## Exercise requirements
Every entry, from the first line to the last, should be output exactly.

[Stored data]
= Beginning of Section =

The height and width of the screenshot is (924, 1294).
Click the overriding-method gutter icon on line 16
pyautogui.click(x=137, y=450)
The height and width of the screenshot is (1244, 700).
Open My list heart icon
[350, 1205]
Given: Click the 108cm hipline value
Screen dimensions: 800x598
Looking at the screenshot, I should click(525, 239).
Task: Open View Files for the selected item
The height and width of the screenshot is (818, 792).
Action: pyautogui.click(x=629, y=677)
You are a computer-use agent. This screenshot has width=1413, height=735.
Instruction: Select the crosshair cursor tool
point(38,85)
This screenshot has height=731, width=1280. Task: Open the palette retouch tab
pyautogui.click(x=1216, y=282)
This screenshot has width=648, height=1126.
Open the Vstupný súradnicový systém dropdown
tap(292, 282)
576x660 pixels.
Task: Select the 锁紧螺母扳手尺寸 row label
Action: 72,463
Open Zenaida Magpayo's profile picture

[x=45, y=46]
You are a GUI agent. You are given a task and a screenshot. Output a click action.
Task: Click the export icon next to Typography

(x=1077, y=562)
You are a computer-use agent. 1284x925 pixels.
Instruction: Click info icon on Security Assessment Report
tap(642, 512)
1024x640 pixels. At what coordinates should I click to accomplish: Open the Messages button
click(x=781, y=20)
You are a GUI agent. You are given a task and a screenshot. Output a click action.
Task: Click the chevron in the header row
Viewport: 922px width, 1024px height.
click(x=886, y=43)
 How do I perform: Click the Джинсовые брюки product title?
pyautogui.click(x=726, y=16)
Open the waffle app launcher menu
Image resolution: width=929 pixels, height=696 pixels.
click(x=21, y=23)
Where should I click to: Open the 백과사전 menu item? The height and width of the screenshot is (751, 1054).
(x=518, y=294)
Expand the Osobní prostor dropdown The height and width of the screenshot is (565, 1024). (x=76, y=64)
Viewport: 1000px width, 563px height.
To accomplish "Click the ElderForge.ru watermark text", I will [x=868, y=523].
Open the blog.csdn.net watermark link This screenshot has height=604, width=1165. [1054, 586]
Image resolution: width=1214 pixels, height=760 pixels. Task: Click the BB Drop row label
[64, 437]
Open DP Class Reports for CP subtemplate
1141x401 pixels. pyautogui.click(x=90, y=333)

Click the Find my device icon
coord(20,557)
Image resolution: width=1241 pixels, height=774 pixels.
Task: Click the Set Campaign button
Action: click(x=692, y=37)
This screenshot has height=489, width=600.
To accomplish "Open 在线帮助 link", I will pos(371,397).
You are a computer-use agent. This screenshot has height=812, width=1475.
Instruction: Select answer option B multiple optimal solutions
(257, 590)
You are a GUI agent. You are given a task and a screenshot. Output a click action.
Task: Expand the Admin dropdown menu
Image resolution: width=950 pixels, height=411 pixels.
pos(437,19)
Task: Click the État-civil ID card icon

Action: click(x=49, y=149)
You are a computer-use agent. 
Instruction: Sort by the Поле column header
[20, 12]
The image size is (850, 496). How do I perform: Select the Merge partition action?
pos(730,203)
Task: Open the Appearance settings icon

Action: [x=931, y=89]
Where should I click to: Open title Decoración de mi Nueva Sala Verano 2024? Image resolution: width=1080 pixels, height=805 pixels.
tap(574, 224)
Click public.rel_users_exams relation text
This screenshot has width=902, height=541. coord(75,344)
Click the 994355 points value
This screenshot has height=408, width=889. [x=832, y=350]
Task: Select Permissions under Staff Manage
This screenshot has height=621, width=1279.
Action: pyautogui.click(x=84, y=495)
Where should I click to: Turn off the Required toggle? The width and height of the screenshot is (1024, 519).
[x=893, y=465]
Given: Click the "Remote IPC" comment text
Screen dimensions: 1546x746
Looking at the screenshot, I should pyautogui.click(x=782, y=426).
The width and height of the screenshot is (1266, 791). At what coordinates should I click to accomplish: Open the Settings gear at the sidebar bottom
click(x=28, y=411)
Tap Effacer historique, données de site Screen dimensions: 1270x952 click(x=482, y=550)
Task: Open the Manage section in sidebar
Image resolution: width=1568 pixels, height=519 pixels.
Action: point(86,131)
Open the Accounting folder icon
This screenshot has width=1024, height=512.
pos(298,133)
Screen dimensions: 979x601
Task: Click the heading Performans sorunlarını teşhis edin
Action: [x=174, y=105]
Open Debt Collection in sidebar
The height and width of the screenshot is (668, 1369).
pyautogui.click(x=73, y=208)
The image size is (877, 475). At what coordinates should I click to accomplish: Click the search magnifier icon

= End of Section =

## The completed task
The height and width of the screenshot is (924, 1294).
Click the overriding-method gutter icon on line 16
pyautogui.click(x=137, y=450)
The height and width of the screenshot is (1244, 700).
Open My list heart icon
[350, 1205]
Given: Click the 108cm hipline value
Screen dimensions: 800x598
Looking at the screenshot, I should click(525, 239).
Task: Open View Files for the selected item
The height and width of the screenshot is (818, 792).
Action: pyautogui.click(x=629, y=677)
You are a computer-use agent. This screenshot has width=1413, height=735.
Instruction: Select the crosshair cursor tool
point(38,85)
This screenshot has height=731, width=1280. Task: Open the palette retouch tab
pyautogui.click(x=1216, y=282)
This screenshot has width=648, height=1126.
Open the Vstupný súradnicový systém dropdown
tap(292, 282)
576x660 pixels.
Task: Select the 锁紧螺母扳手尺寸 row label
Action: 72,463
Open Zenaida Magpayo's profile picture

[x=45, y=46]
You are a GUI agent. You are given a task and a screenshot. Output a click action.
Task: Click the export icon next to Typography

(x=1077, y=562)
You are a computer-use agent. 1284x925 pixels.
Instruction: Click info icon on Security Assessment Report
tap(642, 512)
1024x640 pixels. At what coordinates should I click to accomplish: Open the Messages button
click(x=781, y=20)
You are a GUI agent. You are given a task and a screenshot. Output a click action.
Task: Click the chevron in the header row
Viewport: 922px width, 1024px height.
click(x=886, y=43)
 How do I perform: Click the Джинсовые брюки product title?
pyautogui.click(x=726, y=16)
Open the waffle app launcher menu
Image resolution: width=929 pixels, height=696 pixels.
click(x=21, y=23)
Where should I click to: Open the 백과사전 menu item? The height and width of the screenshot is (751, 1054).
(x=518, y=294)
Expand the Osobní prostor dropdown The height and width of the screenshot is (565, 1024). (x=76, y=64)
Viewport: 1000px width, 563px height.
To accomplish "Click the ElderForge.ru watermark text", I will [x=868, y=523].
Open the blog.csdn.net watermark link This screenshot has height=604, width=1165. [1054, 586]
Image resolution: width=1214 pixels, height=760 pixels. Task: Click the BB Drop row label
[64, 437]
Open DP Class Reports for CP subtemplate
1141x401 pixels. pyautogui.click(x=90, y=333)

Click the Find my device icon
coord(20,557)
Image resolution: width=1241 pixels, height=774 pixels.
Task: Click the Set Campaign button
Action: click(x=692, y=37)
This screenshot has height=489, width=600.
To accomplish "Open 在线帮助 link", I will pos(371,397).
You are a computer-use agent. This screenshot has height=812, width=1475.
Instruction: Select answer option B multiple optimal solutions
(257, 590)
You are a GUI agent. You are given a task and a screenshot. Output a click action.
Task: Expand the Admin dropdown menu
Image resolution: width=950 pixels, height=411 pixels.
pos(437,19)
Task: Click the État-civil ID card icon

Action: click(x=49, y=149)
You are a computer-use agent. 
Instruction: Sort by the Поле column header
[20, 12]
The image size is (850, 496). How do I perform: Select the Merge partition action?
pos(730,203)
Task: Open the Appearance settings icon

Action: [x=931, y=89]
Where should I click to: Open title Decoración de mi Nueva Sala Verano 2024? Image resolution: width=1080 pixels, height=805 pixels.
tap(574, 224)
Click public.rel_users_exams relation text
This screenshot has width=902, height=541. coord(75,344)
Click the 994355 points value
This screenshot has height=408, width=889. [x=832, y=350]
Task: Select Permissions under Staff Manage
This screenshot has height=621, width=1279.
Action: pyautogui.click(x=84, y=495)
Where should I click to: Turn off the Required toggle? The width and height of the screenshot is (1024, 519).
[x=893, y=465]
Given: Click the "Remote IPC" comment text
Screen dimensions: 1546x746
Looking at the screenshot, I should pyautogui.click(x=782, y=426).
The width and height of the screenshot is (1266, 791). At what coordinates should I click to accomplish: Open the Settings gear at the sidebar bottom
click(x=28, y=411)
Tap Effacer historique, données de site Screen dimensions: 1270x952 click(x=482, y=550)
Task: Open the Manage section in sidebar
Image resolution: width=1568 pixels, height=519 pixels.
Action: point(86,131)
Open the Accounting folder icon
This screenshot has width=1024, height=512.
pos(298,133)
Screen dimensions: 979x601
Task: Click the heading Performans sorunlarını teşhis edin
Action: [x=174, y=105]
Open Debt Collection in sidebar
The height and width of the screenshot is (668, 1369).
pyautogui.click(x=73, y=208)
The image size is (877, 475). At what coordinates should I click to accomplish: Click the search magnifier icon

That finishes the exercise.